## [Written problem]
Find every line below that contains the word "logo" and copy each one in full.

* START Data rows *

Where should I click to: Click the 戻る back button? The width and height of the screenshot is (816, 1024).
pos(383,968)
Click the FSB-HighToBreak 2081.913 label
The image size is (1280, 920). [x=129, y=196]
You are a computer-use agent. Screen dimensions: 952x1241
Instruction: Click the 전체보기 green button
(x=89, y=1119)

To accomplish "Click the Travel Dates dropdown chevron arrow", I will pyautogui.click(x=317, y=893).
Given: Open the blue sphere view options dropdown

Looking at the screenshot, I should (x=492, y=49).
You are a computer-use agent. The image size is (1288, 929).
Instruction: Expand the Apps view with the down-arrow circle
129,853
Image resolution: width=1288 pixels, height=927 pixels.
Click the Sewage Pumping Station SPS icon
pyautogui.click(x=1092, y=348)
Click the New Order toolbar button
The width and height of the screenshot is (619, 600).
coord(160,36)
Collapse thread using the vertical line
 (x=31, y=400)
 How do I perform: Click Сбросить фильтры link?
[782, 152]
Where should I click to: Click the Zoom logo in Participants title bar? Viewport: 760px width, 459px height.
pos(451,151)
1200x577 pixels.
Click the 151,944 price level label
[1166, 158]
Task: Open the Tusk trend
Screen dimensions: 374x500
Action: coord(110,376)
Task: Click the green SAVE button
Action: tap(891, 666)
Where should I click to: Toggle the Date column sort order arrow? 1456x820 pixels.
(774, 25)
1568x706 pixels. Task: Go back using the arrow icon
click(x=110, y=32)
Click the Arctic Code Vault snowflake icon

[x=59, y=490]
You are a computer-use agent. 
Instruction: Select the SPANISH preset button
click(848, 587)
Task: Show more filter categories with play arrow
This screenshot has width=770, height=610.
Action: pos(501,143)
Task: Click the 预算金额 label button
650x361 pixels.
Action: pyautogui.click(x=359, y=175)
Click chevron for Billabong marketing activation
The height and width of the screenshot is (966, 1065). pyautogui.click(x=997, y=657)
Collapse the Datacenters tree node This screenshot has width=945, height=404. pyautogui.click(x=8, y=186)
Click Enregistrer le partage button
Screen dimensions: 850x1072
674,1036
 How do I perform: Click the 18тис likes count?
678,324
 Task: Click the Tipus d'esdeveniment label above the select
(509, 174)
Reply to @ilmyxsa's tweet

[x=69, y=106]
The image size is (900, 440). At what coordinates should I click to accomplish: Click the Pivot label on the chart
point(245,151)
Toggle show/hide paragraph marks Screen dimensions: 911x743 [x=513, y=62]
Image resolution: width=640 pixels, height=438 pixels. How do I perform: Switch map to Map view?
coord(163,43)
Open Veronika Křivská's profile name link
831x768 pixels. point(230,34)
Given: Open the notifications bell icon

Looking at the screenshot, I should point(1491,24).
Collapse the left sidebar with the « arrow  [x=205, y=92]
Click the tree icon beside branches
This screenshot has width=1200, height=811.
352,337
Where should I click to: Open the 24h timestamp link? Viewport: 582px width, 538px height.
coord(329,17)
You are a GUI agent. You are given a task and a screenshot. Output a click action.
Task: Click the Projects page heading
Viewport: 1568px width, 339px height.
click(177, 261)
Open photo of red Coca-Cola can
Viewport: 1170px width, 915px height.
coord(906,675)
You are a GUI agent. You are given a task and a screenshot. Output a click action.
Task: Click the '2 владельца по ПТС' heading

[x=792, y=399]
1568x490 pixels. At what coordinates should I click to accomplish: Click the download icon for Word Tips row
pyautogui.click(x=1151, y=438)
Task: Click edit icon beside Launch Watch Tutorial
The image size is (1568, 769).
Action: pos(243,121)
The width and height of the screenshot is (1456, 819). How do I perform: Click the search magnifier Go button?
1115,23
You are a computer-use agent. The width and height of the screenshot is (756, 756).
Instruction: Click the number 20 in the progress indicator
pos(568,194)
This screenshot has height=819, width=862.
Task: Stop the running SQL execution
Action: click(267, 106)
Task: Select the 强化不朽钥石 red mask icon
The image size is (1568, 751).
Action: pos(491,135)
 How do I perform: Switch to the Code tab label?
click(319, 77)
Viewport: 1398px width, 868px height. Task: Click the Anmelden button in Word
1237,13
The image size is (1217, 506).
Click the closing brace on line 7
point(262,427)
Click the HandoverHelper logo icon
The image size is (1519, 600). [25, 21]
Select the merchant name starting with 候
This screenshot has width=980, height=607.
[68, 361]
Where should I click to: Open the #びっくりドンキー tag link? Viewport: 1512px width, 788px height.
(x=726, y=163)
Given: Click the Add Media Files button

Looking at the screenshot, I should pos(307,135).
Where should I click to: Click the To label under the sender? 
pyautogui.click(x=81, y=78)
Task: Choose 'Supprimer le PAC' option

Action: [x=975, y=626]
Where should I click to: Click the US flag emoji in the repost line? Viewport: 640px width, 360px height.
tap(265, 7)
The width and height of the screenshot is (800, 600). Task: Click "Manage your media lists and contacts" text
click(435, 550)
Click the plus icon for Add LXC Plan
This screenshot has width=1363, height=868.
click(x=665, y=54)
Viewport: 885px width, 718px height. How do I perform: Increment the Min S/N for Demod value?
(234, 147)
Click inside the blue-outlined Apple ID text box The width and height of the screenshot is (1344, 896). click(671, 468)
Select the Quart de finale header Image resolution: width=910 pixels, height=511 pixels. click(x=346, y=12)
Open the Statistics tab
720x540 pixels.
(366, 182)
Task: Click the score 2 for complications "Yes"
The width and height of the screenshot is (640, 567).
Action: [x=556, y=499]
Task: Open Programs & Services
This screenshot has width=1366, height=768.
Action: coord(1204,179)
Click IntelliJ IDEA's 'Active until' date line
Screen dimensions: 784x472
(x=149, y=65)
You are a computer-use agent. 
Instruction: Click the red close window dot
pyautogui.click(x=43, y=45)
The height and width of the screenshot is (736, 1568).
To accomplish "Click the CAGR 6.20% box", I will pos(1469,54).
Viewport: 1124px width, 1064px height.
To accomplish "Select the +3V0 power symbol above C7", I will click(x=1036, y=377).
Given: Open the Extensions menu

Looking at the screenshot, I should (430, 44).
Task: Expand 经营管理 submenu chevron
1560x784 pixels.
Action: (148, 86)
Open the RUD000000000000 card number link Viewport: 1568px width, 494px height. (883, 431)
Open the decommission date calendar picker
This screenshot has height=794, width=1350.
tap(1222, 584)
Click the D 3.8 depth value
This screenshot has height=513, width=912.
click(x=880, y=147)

* END Data rows *

## [Task output]
Where should I click to: Click the Zoom logo in Participants title bar? Viewport: 760px width, 459px height.
Click the HandoverHelper logo icon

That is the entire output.